For immunofluorescence staining, cells were fixed with 4% paraformaldehyde and then permeabilized with methanol for 15 min prior to the addition of primary antibody (anti-mouse HA and anti-rabbit Flag) and incubation for 1 h at room temperature. Cells then were washed in Tris-buffered saline-Tween 20, followed by incubation with Alexa Fluor 488-conjugated donkey anti-rabbit or 594-conjugated donkey anti-mouse antibodies. Nuclei were stained with 4′,6-diamidino-2-phenylindole (DAPI). Fluorescent images were acquired with a confocal laser scanning microscope (Fluoview ver. 3.1; Olympus, Tokyo, Japan).

RNA extraction and quantitative real-time PCR.

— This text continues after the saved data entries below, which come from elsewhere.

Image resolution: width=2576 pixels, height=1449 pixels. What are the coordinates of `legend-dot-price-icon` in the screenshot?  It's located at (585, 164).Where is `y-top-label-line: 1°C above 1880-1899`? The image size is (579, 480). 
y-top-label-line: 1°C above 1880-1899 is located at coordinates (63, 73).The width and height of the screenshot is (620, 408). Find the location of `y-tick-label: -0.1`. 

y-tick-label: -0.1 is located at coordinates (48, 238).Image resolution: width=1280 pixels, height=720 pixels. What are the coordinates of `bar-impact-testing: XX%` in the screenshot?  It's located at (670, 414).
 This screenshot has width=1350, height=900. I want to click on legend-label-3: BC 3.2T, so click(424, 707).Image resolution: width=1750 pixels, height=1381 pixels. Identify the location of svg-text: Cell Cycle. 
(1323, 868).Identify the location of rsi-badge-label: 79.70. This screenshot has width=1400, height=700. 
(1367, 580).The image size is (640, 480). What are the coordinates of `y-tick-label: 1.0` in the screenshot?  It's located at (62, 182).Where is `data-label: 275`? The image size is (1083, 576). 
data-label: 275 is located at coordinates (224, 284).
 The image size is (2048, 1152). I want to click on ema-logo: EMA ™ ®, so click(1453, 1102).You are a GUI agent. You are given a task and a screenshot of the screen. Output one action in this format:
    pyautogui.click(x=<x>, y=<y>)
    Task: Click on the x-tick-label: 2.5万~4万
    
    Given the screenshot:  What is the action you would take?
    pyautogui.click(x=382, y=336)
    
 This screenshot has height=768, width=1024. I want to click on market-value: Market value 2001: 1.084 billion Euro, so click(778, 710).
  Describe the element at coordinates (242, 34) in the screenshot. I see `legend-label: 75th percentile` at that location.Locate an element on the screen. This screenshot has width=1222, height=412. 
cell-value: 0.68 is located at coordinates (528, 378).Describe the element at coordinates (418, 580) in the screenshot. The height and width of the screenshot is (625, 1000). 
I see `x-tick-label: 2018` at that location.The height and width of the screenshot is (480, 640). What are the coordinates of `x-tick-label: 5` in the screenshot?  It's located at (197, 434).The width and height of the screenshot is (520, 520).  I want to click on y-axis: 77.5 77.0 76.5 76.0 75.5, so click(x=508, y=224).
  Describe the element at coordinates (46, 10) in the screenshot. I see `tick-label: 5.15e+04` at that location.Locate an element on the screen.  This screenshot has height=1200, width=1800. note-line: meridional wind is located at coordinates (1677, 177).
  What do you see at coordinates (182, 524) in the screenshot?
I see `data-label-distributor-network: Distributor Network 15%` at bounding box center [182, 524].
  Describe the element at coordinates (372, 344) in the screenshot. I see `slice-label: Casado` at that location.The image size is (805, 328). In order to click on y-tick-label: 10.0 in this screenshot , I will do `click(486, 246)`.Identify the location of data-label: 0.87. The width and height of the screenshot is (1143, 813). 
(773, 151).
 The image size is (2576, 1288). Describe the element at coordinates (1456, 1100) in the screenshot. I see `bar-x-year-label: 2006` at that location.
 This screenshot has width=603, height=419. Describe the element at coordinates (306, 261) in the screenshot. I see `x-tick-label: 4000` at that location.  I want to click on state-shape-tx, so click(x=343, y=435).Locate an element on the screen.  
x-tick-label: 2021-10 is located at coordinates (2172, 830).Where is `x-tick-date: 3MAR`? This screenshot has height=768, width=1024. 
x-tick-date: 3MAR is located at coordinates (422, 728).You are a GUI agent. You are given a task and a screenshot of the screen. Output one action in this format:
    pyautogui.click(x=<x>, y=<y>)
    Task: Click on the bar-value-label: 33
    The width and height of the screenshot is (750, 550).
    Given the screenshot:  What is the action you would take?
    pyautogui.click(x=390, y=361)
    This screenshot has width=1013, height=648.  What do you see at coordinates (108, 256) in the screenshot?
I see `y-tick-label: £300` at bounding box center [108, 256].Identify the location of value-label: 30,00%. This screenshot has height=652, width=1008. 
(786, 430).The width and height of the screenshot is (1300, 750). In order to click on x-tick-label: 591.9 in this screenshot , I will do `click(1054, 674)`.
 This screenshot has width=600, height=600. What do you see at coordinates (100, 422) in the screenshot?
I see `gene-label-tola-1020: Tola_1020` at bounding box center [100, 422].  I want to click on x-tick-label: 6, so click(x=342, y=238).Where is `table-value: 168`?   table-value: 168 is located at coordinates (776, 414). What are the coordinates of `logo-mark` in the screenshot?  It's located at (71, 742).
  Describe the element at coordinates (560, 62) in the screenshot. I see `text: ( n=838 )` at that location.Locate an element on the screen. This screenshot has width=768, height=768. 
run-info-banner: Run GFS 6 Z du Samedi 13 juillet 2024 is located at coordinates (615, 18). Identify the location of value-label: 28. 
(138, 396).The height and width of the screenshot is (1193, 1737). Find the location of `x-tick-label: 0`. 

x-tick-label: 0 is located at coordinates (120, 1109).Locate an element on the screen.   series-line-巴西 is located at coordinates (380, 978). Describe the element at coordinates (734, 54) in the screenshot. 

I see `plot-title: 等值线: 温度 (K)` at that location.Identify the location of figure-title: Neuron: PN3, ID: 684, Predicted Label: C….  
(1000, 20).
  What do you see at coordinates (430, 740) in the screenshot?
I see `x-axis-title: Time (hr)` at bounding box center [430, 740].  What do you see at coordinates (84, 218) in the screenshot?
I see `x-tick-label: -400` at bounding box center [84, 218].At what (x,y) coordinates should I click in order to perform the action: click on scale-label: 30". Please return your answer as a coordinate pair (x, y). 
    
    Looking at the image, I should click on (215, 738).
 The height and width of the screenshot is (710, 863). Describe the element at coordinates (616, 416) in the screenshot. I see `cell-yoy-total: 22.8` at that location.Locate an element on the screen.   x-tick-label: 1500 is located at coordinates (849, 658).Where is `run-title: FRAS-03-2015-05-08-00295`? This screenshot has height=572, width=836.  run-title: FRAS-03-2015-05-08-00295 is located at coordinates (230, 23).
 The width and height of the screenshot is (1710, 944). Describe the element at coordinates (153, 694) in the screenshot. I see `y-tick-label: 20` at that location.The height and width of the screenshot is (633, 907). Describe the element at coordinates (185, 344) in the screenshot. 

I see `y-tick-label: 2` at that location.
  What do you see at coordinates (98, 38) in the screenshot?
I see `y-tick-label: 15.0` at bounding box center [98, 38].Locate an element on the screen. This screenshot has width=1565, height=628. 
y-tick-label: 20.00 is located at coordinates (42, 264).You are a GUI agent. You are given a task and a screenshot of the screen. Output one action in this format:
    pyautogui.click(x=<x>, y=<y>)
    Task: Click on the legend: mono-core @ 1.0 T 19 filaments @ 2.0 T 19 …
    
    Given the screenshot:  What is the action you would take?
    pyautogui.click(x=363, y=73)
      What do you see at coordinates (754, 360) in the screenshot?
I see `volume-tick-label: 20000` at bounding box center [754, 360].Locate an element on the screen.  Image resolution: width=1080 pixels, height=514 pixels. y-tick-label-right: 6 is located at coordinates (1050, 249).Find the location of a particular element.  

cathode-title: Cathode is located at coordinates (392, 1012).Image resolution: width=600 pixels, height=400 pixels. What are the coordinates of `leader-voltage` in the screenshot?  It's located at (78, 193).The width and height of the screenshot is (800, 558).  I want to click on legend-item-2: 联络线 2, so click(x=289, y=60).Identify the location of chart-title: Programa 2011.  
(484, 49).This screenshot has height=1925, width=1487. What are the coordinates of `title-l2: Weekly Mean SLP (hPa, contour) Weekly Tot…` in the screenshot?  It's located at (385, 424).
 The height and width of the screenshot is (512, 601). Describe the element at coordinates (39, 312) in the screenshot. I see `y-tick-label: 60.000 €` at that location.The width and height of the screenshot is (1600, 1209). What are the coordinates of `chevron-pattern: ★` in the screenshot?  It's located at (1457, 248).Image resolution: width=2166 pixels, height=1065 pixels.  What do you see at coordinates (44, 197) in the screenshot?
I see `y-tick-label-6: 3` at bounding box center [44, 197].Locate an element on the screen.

Total RNA was extracted from cultured cells with TRIzol reagent (Invitrogen). RNA was then reverse transcribed into cDNA by reverse transcriptase (TaKaRa, Japan). Quantitative real-time PCR (qPCR) experiments were performed in triplicate. Relative quantification of mRNA expression levels was normalized to that of β-actin. Absolute quantitative mRNA levels were calculated using standard curves. Real-time PCR was performed using Power SYBR green PCR master mix (Applied Biosystems) in an ABI 7500 real-time PCR system (Applied Biosystems).

Coimmunoprecipitation.

Cells were collected and lysed 30 to 36 h after transfection of expression plasmids using 50 mM Tris-HCl, pH 8.0, 150 mM NaCl, and 1% Triton X-100. For immunoprecipitation, lysates were incubated with the appropriate antibodies for 4 h on ice, followed by precipitation with protein A+G agarose beads (Beyotime, China). Samples were separated by SDS-PAGE and transferred to polyvinylidene difluoride (PVDF) membranes (Millipore, USA). After blocking in phosphate-buffered saline (PBS) containing 0.1% Tween 20 and 5% skim milk, the blots were probed with the indicated antibodies. Western blot visualization was performed with enhanced chemiluminescence.

Western blot analysis.

Cells were cultured in 60-mm dishes and harvested with lysis buffer (Beyotime, China). The samples were then resolved by SDS-PAGE and transferred to PVDF membranes to determine protein expression. Cells were also treated with a broad caspase inhibitor (Z-VAD-FMK; Beyotime, China) or a proteasome inhibitor (MG132; Beyotime, China) at final concentrations of 10 μM and 20 μM, respectively, or an autophagy inhibitor (3-MA and LY294002; Sigma, USA) at final concentrations of 5 mM and 1 mM, respectively. The expression of nsp1α, nsp1β, and CH25H-M was analyzed using an anti-mouse HA and anti-mouse Flag antibody. PRRSV nsp2 antibody was used to detect virus replication. K48-Ub antibody was used to identify the ubiquitination site.

TCID₅₀ assay for PRRSV.

Briefly, MARC-145, PK-15^CD163, or PAM cells were seeded in 96-well plates and then infected with serial 10-fold dilutions of PRRSV samples in eight replicates. The plates were incubated for 72 to 96 h before virus titers were calculated. PRRSV titers were expressed as TCID₅₀ per milliliter using the Reed-Muench method.

Statistical analyses.

GraphPad Prism 5 software (GraphPad Software, San Diego, CA, USA) was used for data analysis using a two-tailed unpaired t test. Differences between groups were considered statistically significant when the P value was less than 0.05 (*, P = 0.05; **, P = 0.01; ***, P = 0.001).